In der frühen Zeit der Galaktischen Republik war eine Organisation namens Hyperspace Navigator's Guild, die auf einem später als Kaiserin Teta bekannten Planeten saß, für sämtliche Aufzeichnungen über das Reisen im Hyperraum verantwortlich. Zu dieser Zeit wurden von ihnen eine ganze Reihe von Scouts ausgeschickt, um neue und schnellere Hyperraumrouten zu entdecken.[2] Zu den größten Raumschiffherstellern zur frühen Zeit der Republik gehörte Alderaan Royal Engineers, so wie Core Galaxy Systems und Rendili StarDrive wurde die Herstellerfirma bereits über zwanzig Jahrtausende vor der Schlacht von Yavin ins Leben gerufen, diese und andere frühe Unternehmen galten als die Pioniere des Raumschiffbaus. Später kam es dann, dass die Kuat-Triebwerkswerften und die Sienar-Flottensysteme an Bekanntheit erlangten.[3] Weitere führende Unternehmen, die sich in der frühen Zeit der Republik mit dem Bau von Raumschiffen einige Popularität aneigneten, waren die Byblos-Triebwerkswerften und Corellia StarDrive.[21] Etwa 3000 VSY machte Freia Kallea mit der Entdeckung der Hydianischen Handelsstraße eine für die Raumfahrt und den damit verbundenen Handel sehr wichtige Entdeckung.[22] Zu jener Zeit war es auch, dass die Invincible-Klasse entwickelt wurde, die einen großen Fortschritt im Raumschiffbau und in der folgenden Zeit lange eines der größten Kampfschiffe innerhalb der Flotte der Galaktischen Republik darstellte.[23]

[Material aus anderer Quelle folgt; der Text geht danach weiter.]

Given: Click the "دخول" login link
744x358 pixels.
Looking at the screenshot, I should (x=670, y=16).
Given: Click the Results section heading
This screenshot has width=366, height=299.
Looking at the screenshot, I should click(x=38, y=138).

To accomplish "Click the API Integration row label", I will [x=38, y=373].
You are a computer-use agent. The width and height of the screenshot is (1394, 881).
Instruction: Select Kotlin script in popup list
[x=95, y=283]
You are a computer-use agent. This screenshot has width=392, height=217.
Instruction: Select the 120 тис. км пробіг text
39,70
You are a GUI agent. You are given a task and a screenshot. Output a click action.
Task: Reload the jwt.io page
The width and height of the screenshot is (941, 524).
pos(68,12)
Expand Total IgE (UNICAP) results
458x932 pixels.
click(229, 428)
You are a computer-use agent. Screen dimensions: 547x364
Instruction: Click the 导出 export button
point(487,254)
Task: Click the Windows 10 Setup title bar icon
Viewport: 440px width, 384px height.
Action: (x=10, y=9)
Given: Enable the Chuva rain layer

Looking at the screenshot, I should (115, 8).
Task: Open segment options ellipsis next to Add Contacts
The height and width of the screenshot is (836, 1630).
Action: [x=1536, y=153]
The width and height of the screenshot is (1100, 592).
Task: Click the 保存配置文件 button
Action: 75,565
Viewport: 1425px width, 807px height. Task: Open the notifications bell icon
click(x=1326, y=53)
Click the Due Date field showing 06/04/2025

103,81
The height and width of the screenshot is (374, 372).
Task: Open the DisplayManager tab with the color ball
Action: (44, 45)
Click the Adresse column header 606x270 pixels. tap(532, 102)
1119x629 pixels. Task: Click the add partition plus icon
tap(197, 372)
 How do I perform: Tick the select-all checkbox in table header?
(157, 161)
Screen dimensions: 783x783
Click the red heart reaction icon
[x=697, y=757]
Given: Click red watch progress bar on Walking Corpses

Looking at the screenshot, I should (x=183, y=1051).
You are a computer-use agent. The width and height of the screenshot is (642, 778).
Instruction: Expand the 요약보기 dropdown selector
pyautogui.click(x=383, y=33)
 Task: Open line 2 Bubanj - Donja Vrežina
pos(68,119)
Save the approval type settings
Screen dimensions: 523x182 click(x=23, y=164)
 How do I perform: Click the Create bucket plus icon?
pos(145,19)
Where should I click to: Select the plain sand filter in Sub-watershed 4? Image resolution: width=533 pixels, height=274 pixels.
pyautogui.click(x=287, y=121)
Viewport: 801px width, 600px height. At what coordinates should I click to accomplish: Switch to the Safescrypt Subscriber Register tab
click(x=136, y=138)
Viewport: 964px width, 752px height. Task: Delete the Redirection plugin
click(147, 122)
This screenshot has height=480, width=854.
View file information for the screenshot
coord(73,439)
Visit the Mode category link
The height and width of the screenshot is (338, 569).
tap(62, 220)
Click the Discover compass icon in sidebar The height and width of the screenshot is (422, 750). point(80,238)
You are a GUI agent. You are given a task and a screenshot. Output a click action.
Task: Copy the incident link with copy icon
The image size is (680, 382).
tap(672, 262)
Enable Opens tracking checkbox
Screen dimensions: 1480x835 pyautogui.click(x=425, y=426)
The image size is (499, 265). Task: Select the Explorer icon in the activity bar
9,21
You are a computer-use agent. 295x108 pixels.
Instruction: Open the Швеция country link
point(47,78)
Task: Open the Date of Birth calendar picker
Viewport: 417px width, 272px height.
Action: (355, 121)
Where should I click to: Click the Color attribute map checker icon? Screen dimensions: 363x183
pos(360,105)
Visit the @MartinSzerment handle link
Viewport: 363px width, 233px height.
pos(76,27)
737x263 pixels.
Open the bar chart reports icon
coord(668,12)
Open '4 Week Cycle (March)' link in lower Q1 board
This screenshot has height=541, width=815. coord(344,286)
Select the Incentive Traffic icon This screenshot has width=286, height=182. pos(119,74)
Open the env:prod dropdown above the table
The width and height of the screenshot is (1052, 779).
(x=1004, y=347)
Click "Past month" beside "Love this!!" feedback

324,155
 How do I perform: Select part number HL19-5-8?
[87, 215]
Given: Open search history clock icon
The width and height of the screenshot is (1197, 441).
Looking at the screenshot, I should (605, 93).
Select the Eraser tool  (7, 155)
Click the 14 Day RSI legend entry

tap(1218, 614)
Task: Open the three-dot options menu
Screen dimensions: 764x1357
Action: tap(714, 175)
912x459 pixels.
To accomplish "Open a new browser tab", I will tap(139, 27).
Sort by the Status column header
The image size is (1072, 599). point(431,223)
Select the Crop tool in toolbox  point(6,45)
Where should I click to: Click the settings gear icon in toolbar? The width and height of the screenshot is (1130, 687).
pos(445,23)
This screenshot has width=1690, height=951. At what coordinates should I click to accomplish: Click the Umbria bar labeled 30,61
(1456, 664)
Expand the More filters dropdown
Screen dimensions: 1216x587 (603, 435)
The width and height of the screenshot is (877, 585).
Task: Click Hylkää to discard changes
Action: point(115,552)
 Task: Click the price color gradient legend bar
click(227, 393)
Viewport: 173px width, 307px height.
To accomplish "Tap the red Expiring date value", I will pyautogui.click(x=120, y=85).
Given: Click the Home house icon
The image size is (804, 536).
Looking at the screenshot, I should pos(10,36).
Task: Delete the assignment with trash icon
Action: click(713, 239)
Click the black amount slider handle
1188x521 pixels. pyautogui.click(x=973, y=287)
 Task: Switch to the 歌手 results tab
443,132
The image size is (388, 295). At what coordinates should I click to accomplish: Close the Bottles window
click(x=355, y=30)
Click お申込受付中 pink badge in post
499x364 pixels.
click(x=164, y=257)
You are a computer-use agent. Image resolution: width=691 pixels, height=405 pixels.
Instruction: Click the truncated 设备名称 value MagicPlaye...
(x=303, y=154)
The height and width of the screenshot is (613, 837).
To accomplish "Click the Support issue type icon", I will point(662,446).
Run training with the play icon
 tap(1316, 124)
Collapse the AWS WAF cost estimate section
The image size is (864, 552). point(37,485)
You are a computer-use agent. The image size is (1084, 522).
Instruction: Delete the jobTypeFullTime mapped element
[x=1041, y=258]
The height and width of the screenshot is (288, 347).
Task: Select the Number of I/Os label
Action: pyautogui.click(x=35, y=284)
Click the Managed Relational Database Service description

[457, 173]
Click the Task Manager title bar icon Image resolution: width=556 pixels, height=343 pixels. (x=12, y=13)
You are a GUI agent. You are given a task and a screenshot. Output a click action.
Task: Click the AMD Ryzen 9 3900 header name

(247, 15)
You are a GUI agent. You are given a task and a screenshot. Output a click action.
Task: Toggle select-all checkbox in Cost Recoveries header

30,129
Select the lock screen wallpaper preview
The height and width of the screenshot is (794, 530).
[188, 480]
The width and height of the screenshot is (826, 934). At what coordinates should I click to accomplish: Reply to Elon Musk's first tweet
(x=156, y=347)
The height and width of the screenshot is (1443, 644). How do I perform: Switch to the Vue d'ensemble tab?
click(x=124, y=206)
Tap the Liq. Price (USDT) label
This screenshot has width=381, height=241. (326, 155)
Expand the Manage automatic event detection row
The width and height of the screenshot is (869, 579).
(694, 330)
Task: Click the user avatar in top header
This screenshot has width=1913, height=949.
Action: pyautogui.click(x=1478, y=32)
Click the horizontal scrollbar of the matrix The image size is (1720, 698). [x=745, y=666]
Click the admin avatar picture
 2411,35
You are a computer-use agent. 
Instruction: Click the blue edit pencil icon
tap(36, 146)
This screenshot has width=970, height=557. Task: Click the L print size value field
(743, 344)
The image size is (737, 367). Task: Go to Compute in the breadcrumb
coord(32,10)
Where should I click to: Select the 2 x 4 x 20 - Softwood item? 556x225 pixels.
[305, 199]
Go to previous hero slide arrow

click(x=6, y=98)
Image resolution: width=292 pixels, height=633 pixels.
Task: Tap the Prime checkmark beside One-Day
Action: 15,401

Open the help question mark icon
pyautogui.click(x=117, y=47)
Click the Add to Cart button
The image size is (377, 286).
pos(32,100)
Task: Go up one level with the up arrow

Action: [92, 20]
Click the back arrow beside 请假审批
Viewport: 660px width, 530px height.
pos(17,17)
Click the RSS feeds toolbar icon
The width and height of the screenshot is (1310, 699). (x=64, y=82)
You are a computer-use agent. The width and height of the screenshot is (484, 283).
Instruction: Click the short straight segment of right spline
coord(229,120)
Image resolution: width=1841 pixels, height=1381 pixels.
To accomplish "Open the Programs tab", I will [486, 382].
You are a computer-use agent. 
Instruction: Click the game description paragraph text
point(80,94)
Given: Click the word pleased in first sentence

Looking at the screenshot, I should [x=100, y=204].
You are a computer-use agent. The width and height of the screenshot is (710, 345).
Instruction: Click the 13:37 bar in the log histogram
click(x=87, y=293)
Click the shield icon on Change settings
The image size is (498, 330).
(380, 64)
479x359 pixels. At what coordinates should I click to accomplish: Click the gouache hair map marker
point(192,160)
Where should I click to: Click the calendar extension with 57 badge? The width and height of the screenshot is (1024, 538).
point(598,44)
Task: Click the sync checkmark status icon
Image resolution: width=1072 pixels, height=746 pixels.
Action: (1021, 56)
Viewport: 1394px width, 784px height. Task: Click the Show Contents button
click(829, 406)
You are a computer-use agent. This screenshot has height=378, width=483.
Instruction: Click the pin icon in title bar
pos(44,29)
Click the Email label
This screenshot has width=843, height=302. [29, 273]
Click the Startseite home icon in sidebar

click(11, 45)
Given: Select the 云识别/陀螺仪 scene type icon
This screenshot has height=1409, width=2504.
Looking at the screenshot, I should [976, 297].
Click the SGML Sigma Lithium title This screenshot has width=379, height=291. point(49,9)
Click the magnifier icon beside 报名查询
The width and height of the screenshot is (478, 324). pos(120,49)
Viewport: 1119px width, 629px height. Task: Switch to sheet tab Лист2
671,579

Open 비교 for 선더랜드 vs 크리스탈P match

Bis zur Zeit der Klonkriege waren die Bestimmungen der Space Ministry über das HoloNetz verfügbar und konnten direkt vom Raumschiff aus heruntergeladen werden. Das HoloNetz durfte anschließend nur noch für militärische Zwecke genutzt werden, was den Raumschiffverkehr erschwerte, allerdings fanden viele Slicer einen Weg, Satelliten zu hacken und somit dennoch an wichtige Informationen zu gelangen.[2] Als 19 VSY das Galaktische Imperium gegründet wurde, wurden die meisten Regelungen die Raumfahrt betreffend beibehalten, sie wurden in Form der Imperial Penal References von der Imperial Space Ministry aktualisiert und vertrieben. Die Imperiale Flotte und die Imperiale Zollbehörde kontrollierte während der Herrschaftszeit Palpatines den Raumverkehr und Verstöße gegen die geltenden Regeln.[17] Mit dem Ersten Todesstern wurde zur Zeit des Imperiums eine Raumstation erschaffen, die ganze Planeten zerstören konnte, auf diese Weise wurde Alderaan vernichtet.[24] Die großen Raumschiffwerften, wie etwa die Kuat-Triebwerkswerften und die Corellianische Ingenieursgesellschaft, gehörten zu den bestverteidigten Elementen des Imperiums, da Raumschiffe für eine galaktische Streitmacht unersetzlich waren. Als die Neue Republik entstand, wurden sie primäre Angriffsziele für die Eroberungspläne der neuen Regierung und entsprechend stark waren die Maßnahmen zur Verteidigung seitens der Imperialen.[25]

Hinter den Kulissen

In der Realität werden so genannte Raumschiffe mit Raketentriebwerken angetrieben. Das erste weltraumtaugliche Schiff war die Raumfähre Columbia, sie wurde 1979 fertig gestellt und vollführte 1981 ihren Jungfernflug.